Histoire de l'orientation universitaire
1929 -> 1939
Les débuts de « l'orientation professionnelle intellectuelle » commencent avec les compagnons de l'Université nouvelle. Après la crise de 1929, la création du Bureau universitaire de statistique, le BUS, premier service d'orientation des étudiants au monde, créé par Alfred Rosier, en 1932, renseigne et documente un petit nombre d'héritiers de bonne famille (5% de la classe d'âge en 1939, c'est-à-dire qu'on délivre 27.000 baccalauréats), préoccupés par le risque du déclassement social.
Vème République ->1984
Avec le prolongement de la scolarité obligatoire et volontaire sous la Vème République, l'ONISEP se substitue aux anciennes fonctions dévolues au BUS en 1970, en élargissant la mission à l'ensemble de la classe d'âge.
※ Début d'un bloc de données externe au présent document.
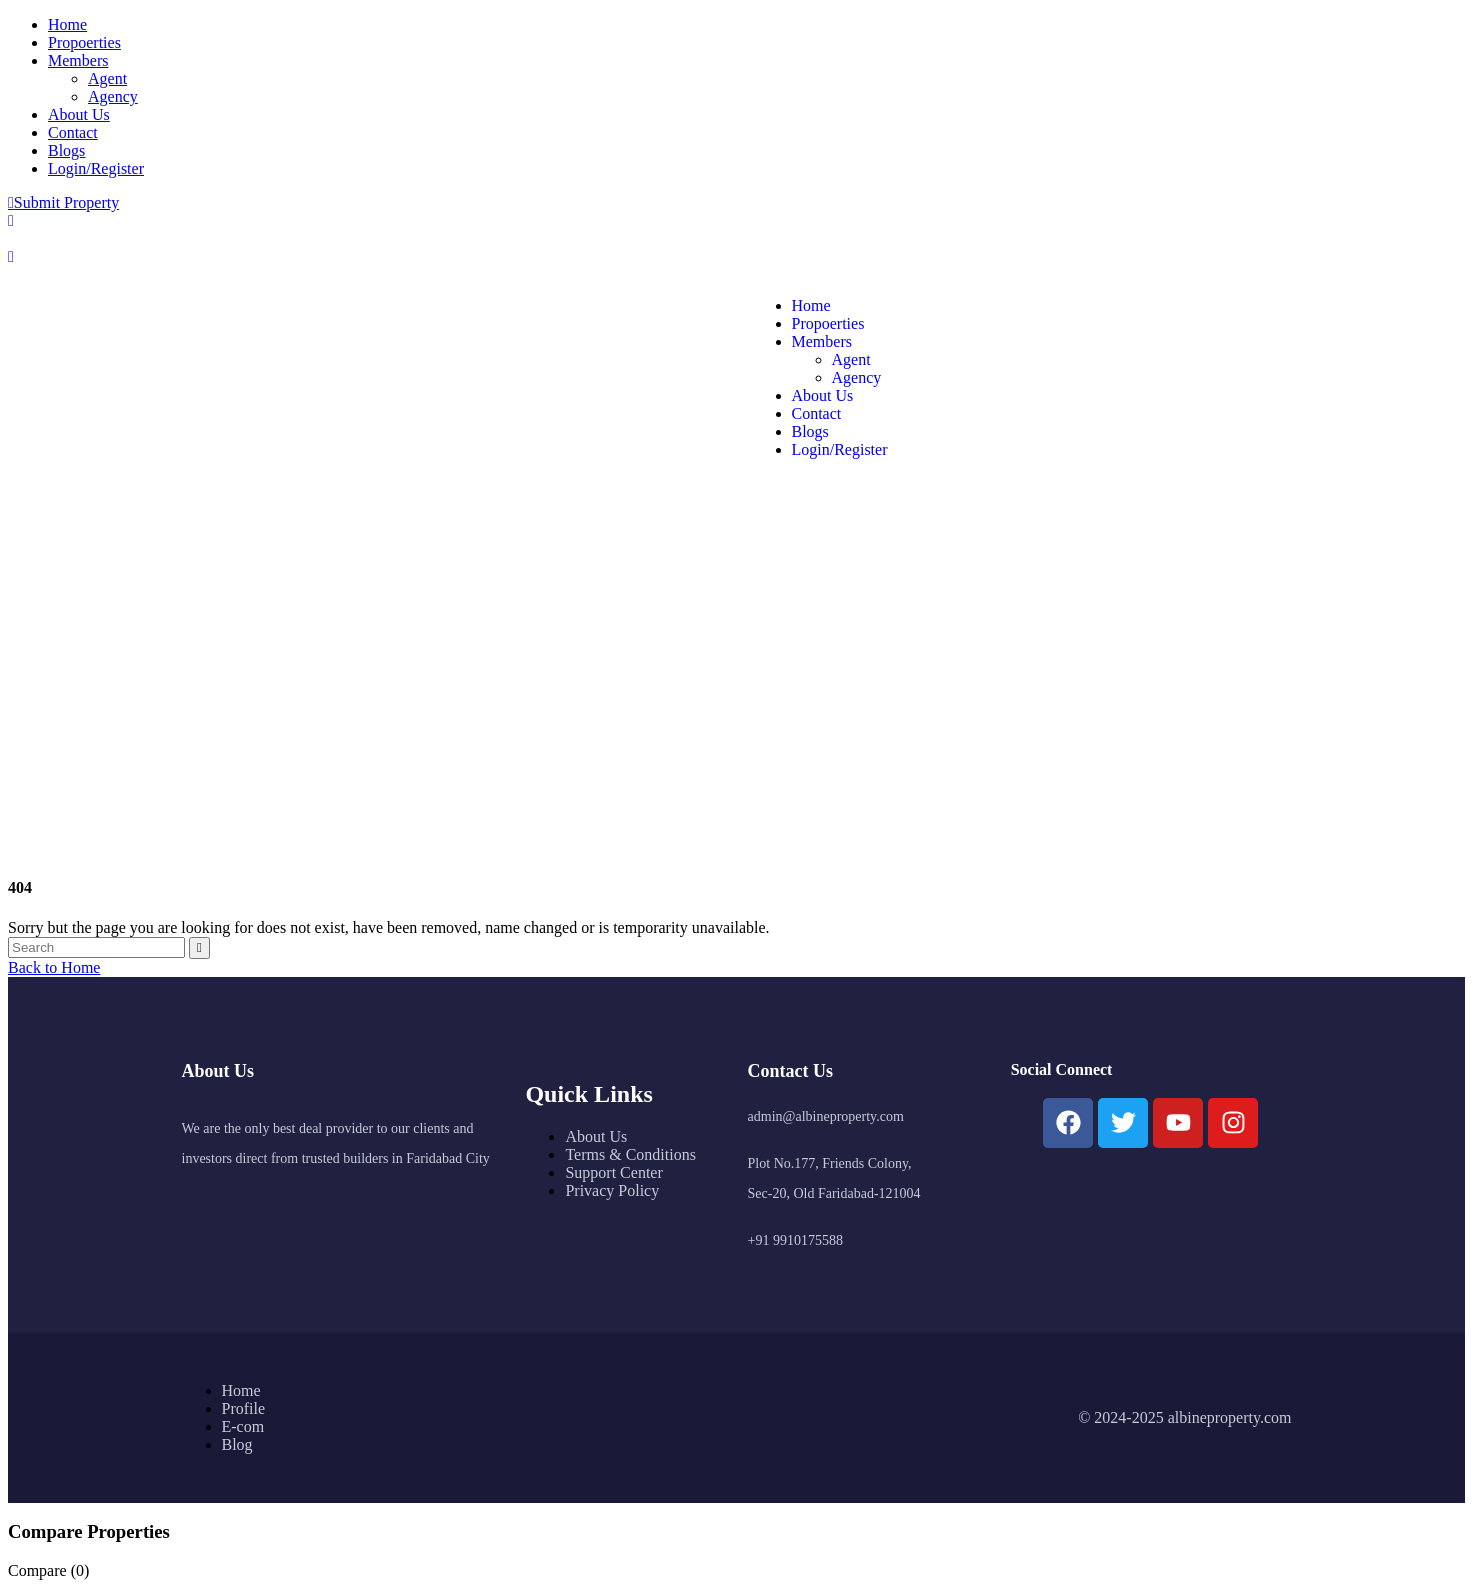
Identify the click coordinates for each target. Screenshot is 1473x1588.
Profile (244, 1408)
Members (78, 60)
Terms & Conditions (630, 1154)
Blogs (66, 150)
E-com (243, 1426)
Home (67, 24)
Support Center (613, 1172)
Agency (113, 96)
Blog (237, 1444)
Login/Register (96, 168)
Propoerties (84, 42)
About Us (79, 114)
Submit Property (63, 202)
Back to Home (54, 967)
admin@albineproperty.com (826, 1116)
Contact (73, 132)
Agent (107, 78)
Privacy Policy (612, 1190)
Les « événements » de mai 68 ont révélé la nécessité d'une véritable orientation des jeunes au sein des universités (Loi E. Faure du 12 novembre 1968, article 1er). Deux ans après les nouvelles procédures d'orientation (NPO, 1973), chaque université française se voit dotée par convention signée, d'une cellule d'information et d'orientation. L'intervention des services d'orientation s'est d'abord fixée sur l'information dans le second degré, les journées d'accueil (tutorat d'accueil), la lutte contre les abandons et les échecs, et plus récemment des actions organisées en vue de faciliter la professionnalisation des études et l'insertion professionnelle. La loi Savary du 26 janvier 1984 sur l'enseignement supérieur situe les activités d'orientation des étudiants dans le cadre des missions du service public de l'enseignement supérieur (article 5).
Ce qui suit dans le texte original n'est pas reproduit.